Question

Find the radius of curvature of the parabola $$y^{2}=4 p x$$ at $$(0,0)$$.

Answer

**step1 Re-express the Parabola Equation**

To simplify the calculation of the radius of curvature at the origin, we first express the equation of the parabola where x is given as a function of y. This form is more convenient because the tangent at (0,0) is vertical.

$$y^{2}=4 p x$$

To isolate x, divide both sides of the equation by 4p:

$$x = \frac{y^2}{4p}$$

**step2 Calculate the First Derivative of x with Respect to y**

The first derivative of x with respect to y, denoted as $$x'$$ or $$\frac{dx}{dy}$$, measures the rate at which x changes as y changes. We differentiate the expression for x obtained in the previous step.

$$x' = \frac{dx}{dy}$$

Applying the power rule for differentiation, the derivative of $$\frac{y^2}{4p}$$ with respect to y is:

$$x' = \frac{d}{dy}\left(\frac{y^2}{4p}\right) = \frac{2y}{4p} = \frac{y}{2p}$$

**step3 Calculate the Second Derivative of x with Respect to y**

The second derivative of x with respect to y, denoted as $$x''$$ or $$\frac{d^2x}{dy^2}$$, describes how the first derivative is changing, which is directly related to the curvature of the curve. We differentiate the first derivative, $$x'$$, again with respect to y.

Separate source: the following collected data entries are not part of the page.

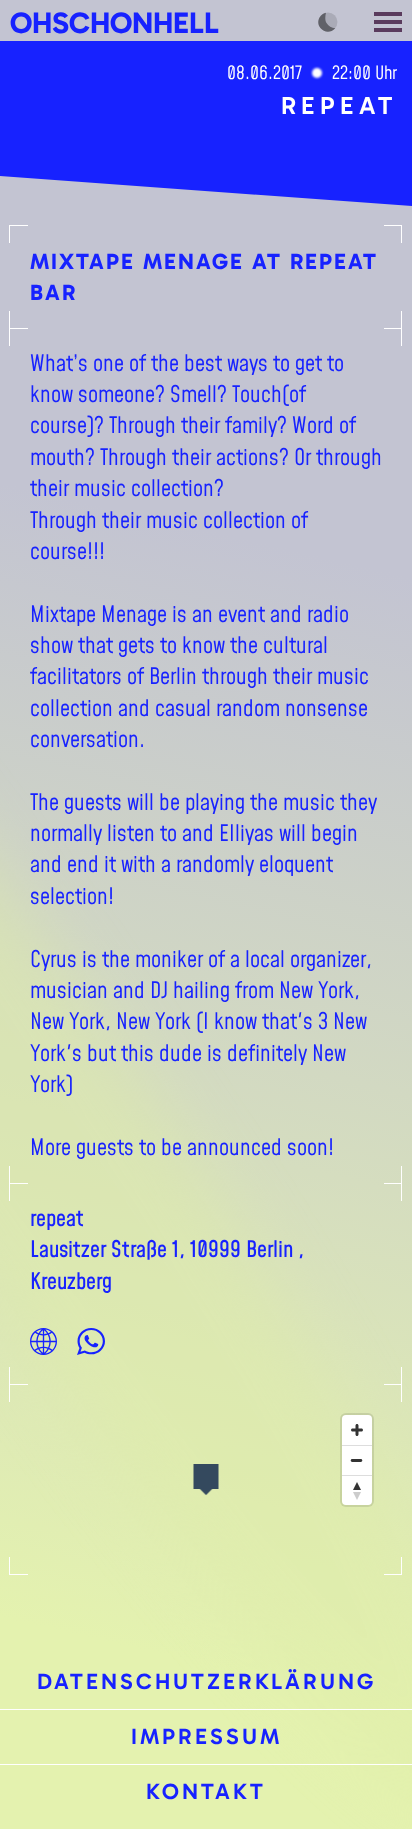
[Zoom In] (357, 1430)
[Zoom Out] (357, 1460)
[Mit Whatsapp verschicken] (91, 1341)
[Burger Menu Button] (390, 20)
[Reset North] (357, 1490)
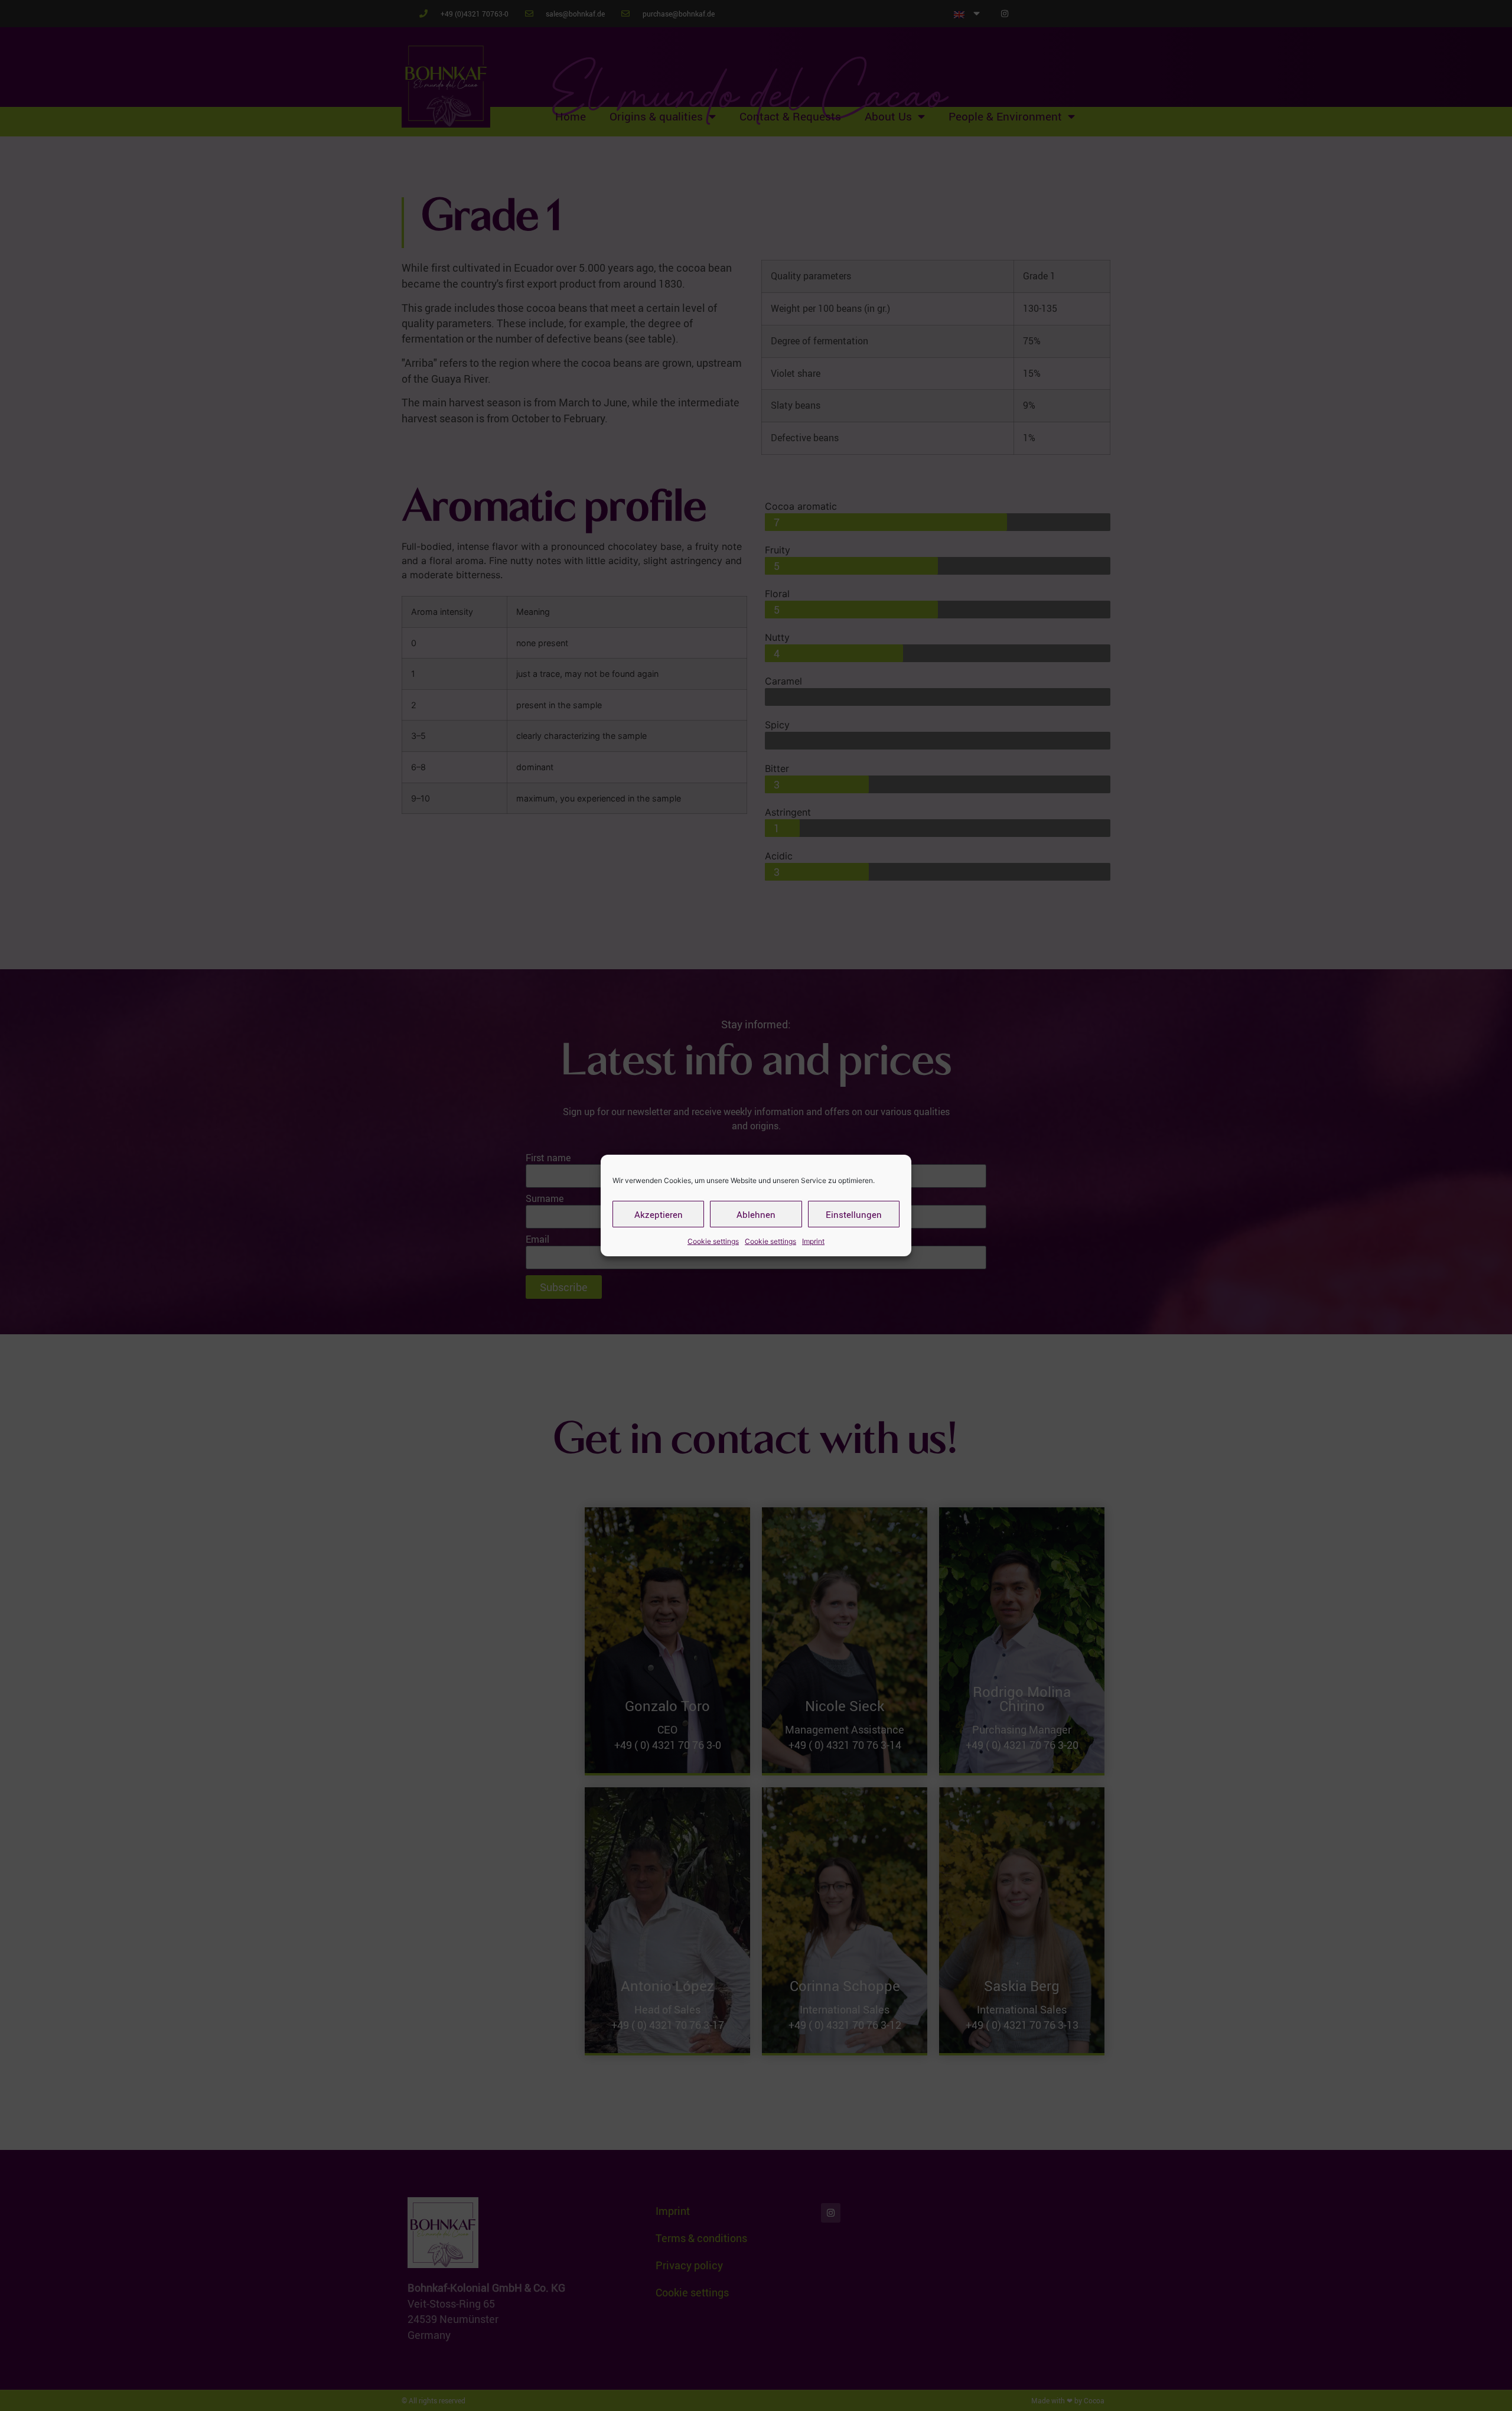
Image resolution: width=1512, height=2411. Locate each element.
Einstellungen (854, 1214)
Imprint (813, 1241)
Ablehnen (756, 1214)
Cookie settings (713, 1241)
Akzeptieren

$$x'' = \frac{d^2x}{dy^2}$$

Differentiating the expression for $$x' = \frac{y}{2p}$$ with respect to y:

$$x'' = \frac{d}{dy}\left(\frac{y}{2p}\right) = \frac{1}{2p}$$

**step4 Evaluate Derivatives at the Given Point**

We need to find the specific values of the first and second derivatives at the point $$(0,0)$$. At this point, the y-coordinate is 0.

Substitute $$y=0$$ into the expression for $$x'$$.

$$x'(0) = \frac{0}{2p} = 0$$

The expression for $$x''$$ is a constant and does not depend on y, so its value remains the same at $$(0,0)$$.

$$x''(0) = \frac{1}{2p}$$

**step5 Apply the Radius of Curvature Formula**

The radius of curvature, R, for a curve given as $$x=f(y)$$ is calculated using a standard formula that incorporates the first and second derivatives. This formula quantifies the "sharpness" of the curve at a given point.

$$R = \frac{(1 + (x')^2)^{3/2}}{|x''|}$$

Substitute the values of $$x'$$ and $$x''$$ evaluated at the point $$(0,0)$$ into the formula:

$$R = \frac{(1 + (0)^2)^{3/2}}{\left|\frac{1}{2p}\right|}$$

Simplify the expression:

$$R = \frac{(1)^{3/2}}{\left|\frac{1}{2p}\right|} = \frac{1}{\left|\frac{1}{2p}\right|} = |2p|$$

The radius of curvature is typically a positive value. Since $$p$$ is a parameter that can be positive or negative depending on the orientation of the parabola, the absolute value ensures that the radius is positive.